The Sample XML texts collection.

This README provides directions on how to rebuild the collection if necessary, 
and how to create a new collection using this method.

Building the gberg collection (linux):

Go to top level Greenstone and run:
source gs3-setup.sh
Starting from the gberg directory (where this README file is located):
cd java
javac *.java
cd ..
java -classpath $CLASSPATH:./java BuildXMLColl $GSDL3HOME/sites/localsite gberg
mv building index
cp etc/buildConfig.xml index
cp import/*.dtd $GSDL3SRCHOME/resources/dtd/ (this step is already done)

The building process:

There are two stages, import and build.
Importing goes through the xml documents in the import directory and adds 
gs3:id attributes to indexable nodes. Building makes another pass though the 
documents, indexing any indexable nodes, and assigning them node ids. Node 
ids are made up of several parts: document id, scope, tag name, gs3:id. 
Document id refers to the work, and is generated from the original document 
filename. For example, origin.xml becomes origin. The scope part is optional. 
Tag name is the name of the node that is to be indexed, and gs3:id is its id.

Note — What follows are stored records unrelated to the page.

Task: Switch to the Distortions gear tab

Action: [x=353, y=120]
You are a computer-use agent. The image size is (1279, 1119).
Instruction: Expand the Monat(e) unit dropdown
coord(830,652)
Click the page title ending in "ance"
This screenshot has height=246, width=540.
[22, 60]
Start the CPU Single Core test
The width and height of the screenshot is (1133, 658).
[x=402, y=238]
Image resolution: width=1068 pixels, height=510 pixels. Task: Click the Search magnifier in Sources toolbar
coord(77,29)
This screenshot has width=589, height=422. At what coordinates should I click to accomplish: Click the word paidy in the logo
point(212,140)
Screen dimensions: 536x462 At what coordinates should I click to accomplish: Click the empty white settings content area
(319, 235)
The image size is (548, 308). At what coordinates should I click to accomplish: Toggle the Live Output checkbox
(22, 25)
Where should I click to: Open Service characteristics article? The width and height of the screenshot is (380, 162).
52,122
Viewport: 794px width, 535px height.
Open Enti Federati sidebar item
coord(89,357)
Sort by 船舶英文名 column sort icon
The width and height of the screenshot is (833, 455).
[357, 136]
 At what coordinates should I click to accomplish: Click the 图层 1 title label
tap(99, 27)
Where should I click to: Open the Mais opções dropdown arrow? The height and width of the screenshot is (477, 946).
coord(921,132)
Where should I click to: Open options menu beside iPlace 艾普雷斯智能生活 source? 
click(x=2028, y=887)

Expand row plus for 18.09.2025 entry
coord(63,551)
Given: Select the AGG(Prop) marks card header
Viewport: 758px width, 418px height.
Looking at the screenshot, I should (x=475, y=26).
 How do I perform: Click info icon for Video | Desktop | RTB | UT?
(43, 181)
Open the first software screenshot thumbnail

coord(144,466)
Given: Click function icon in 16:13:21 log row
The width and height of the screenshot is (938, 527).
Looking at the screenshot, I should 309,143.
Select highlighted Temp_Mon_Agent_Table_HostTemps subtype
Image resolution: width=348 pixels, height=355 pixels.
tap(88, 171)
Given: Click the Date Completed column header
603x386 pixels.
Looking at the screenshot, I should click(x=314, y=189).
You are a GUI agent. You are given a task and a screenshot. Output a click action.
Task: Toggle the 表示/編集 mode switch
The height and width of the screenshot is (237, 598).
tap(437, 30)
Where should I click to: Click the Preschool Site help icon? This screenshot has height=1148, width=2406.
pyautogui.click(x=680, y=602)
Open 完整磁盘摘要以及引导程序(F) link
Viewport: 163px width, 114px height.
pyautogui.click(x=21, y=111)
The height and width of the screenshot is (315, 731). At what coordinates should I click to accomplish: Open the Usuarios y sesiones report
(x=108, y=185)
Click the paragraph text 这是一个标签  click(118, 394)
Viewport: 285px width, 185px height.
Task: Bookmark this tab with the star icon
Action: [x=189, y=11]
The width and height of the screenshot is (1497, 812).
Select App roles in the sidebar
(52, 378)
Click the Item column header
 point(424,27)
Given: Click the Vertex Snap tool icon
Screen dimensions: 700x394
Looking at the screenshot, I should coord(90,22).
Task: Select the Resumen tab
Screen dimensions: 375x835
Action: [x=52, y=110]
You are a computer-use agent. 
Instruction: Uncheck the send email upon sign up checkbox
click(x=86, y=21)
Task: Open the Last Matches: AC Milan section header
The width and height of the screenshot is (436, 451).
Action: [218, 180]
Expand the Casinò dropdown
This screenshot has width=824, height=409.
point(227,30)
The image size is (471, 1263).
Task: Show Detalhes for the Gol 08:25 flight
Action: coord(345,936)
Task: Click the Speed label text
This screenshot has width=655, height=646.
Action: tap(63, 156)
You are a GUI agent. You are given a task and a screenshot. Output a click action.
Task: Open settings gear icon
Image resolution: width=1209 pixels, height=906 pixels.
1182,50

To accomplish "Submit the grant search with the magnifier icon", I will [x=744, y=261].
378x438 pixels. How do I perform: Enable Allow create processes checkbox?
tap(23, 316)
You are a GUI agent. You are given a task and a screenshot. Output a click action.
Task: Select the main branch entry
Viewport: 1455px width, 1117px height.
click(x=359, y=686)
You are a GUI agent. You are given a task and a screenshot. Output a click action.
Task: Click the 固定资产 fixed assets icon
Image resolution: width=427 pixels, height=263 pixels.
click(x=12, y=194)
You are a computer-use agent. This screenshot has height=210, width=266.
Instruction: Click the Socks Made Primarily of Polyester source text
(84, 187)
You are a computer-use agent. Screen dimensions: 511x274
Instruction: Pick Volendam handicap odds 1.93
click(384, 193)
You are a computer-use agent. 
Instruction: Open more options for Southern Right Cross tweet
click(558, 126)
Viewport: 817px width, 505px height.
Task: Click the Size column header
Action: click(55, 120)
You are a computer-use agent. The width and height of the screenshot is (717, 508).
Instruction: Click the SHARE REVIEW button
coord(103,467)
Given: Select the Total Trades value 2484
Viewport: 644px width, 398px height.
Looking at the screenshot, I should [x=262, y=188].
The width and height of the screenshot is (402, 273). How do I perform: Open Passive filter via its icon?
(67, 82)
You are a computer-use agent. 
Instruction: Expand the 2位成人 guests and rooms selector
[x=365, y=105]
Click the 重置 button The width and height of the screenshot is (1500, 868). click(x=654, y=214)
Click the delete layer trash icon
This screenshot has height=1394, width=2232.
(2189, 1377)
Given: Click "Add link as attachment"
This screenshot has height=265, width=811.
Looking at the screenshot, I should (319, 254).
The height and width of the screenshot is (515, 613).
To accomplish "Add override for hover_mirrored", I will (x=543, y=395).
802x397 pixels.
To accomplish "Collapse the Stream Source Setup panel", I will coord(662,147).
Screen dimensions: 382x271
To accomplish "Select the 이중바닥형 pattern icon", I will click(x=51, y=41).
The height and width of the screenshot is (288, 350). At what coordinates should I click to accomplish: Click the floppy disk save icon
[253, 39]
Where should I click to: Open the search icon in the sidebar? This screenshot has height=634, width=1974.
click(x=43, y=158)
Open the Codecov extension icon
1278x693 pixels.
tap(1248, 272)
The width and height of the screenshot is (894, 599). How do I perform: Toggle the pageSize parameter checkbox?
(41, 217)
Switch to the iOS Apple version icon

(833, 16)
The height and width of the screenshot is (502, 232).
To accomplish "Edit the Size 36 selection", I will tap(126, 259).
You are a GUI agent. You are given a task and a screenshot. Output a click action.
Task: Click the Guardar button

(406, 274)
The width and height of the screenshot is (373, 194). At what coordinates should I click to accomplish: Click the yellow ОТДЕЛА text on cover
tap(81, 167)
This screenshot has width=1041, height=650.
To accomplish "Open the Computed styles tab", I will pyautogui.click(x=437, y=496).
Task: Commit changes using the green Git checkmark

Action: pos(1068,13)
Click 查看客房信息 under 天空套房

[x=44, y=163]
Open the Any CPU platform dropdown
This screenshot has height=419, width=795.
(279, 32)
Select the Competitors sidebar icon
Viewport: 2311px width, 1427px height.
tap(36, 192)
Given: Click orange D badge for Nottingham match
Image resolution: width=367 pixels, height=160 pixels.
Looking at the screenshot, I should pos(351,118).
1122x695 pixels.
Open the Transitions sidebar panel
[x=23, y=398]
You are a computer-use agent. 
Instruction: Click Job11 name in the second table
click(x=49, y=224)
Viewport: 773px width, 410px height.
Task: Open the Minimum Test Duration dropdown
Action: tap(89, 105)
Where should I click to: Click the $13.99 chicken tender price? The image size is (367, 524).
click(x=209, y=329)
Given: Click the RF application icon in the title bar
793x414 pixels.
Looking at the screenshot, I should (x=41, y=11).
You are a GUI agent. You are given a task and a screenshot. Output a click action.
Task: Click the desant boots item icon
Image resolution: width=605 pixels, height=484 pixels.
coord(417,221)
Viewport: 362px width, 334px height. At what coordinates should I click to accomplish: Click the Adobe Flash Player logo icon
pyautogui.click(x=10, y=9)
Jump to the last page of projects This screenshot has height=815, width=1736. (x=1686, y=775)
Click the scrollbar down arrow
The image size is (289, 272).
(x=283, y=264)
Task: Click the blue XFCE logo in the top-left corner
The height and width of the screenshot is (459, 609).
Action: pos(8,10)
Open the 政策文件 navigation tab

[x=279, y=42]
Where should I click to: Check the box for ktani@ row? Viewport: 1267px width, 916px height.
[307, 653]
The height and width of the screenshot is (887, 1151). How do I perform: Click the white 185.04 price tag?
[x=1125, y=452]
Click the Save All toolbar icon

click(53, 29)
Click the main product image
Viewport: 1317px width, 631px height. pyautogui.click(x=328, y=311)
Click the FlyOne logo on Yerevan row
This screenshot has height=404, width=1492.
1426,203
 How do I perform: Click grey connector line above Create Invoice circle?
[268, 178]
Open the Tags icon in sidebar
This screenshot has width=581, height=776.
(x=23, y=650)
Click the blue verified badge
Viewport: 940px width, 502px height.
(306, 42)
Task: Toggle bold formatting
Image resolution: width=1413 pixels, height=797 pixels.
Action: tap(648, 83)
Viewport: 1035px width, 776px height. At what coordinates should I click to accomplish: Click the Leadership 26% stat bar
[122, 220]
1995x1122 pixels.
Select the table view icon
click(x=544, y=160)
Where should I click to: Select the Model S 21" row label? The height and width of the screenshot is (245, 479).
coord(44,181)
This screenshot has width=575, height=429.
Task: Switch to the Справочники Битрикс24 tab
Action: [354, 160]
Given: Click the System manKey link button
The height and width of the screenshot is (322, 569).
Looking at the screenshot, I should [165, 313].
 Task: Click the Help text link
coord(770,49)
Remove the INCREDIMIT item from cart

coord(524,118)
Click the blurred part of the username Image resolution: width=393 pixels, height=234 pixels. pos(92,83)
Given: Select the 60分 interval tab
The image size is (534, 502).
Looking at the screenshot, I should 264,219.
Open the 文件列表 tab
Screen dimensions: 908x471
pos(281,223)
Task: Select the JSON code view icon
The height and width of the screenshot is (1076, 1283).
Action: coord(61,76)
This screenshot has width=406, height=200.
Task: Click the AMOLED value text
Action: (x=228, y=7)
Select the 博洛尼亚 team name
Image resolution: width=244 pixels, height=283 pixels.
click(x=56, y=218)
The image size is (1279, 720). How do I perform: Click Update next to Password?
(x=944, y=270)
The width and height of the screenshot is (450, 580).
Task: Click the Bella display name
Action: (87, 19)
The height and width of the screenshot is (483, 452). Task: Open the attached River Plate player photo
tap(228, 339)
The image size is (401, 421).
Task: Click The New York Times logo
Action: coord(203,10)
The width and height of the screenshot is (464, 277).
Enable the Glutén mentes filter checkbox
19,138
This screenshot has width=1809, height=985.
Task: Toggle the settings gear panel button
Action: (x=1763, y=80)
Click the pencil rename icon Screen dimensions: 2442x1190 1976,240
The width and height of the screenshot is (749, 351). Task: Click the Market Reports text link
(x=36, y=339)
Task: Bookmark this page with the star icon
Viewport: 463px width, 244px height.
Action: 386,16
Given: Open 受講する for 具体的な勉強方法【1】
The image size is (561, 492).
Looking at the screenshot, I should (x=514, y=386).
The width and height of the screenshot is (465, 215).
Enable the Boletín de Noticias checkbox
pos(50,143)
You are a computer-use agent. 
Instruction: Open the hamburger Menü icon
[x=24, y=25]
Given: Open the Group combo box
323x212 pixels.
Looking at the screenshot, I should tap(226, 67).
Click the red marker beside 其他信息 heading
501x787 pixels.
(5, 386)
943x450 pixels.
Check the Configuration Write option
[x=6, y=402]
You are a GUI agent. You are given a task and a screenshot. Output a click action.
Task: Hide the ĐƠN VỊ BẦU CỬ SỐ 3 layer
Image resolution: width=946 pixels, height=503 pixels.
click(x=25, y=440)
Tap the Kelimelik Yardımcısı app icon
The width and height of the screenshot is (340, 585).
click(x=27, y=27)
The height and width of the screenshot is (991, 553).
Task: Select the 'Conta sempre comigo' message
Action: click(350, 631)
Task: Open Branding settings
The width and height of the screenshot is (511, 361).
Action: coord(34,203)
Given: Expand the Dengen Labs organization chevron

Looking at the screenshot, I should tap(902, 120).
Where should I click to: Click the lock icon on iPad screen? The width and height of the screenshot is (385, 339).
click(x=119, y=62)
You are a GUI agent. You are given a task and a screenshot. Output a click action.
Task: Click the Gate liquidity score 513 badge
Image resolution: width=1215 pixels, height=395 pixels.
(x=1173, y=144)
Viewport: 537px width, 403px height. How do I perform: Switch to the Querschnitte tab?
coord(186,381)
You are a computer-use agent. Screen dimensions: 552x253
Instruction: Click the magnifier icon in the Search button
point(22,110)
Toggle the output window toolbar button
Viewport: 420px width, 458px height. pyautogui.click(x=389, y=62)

The class XMLTagInfo provides two methods, isIndexable and isScopable, and is 
used to determine which tags provide scope, and which tags should be indexed. 
This is the only part of the build code that is specific to the documents in 
the collection.

Indexable nodes are those that should be indexed individually. When a search 
is done, these are the units that will be returned. For instance, suppose a 
collection contains books with chapters and sections of chapters. To have 
searching and retrieval at chapter level, the chapter nodes would be made 
indexable. Alternatively, making the section nodes indexable would provide 
searching at the smaller section level instead.

Scopable nodes are not necessarily indexed, but are recorded as part of the 
id as a scope. This is to speed up searching for the appropriate tag during 
retrieval. Scopeable tags should only occur once per document.

Testing the index:

You can run the command line Search program, and query the index. From the gberg folder:
java -classpath $CLASSPATH:./java Search ./index/idx

Building other collections:

To use the java building stuff for other XML document collections, you can 
just modify the XMLTagInfo.java file to include the appropriate tag names for 
your XML documents. Then put import documents into the import directory, and 
run the BuildXMLColl program as above. Configuration files will need to be 
created for the collection (etc/collectionConfig.xml and 
index/buildConfig.xml).

The Greenstone runtime software has problems locating DTDs, so any DTDs for 
your collection should be placed in the collection's resources directory.
If DTD files are shared between collections, they can go into the 
WEB-INF/classes directory (in gsdl3/web or tomcat/webapps/gsdl3, depending on 
your setup).

NOTE: Sept 2018. Tomcat cannot find gutbook DTD when trying to transform the file to produce table of contents :-(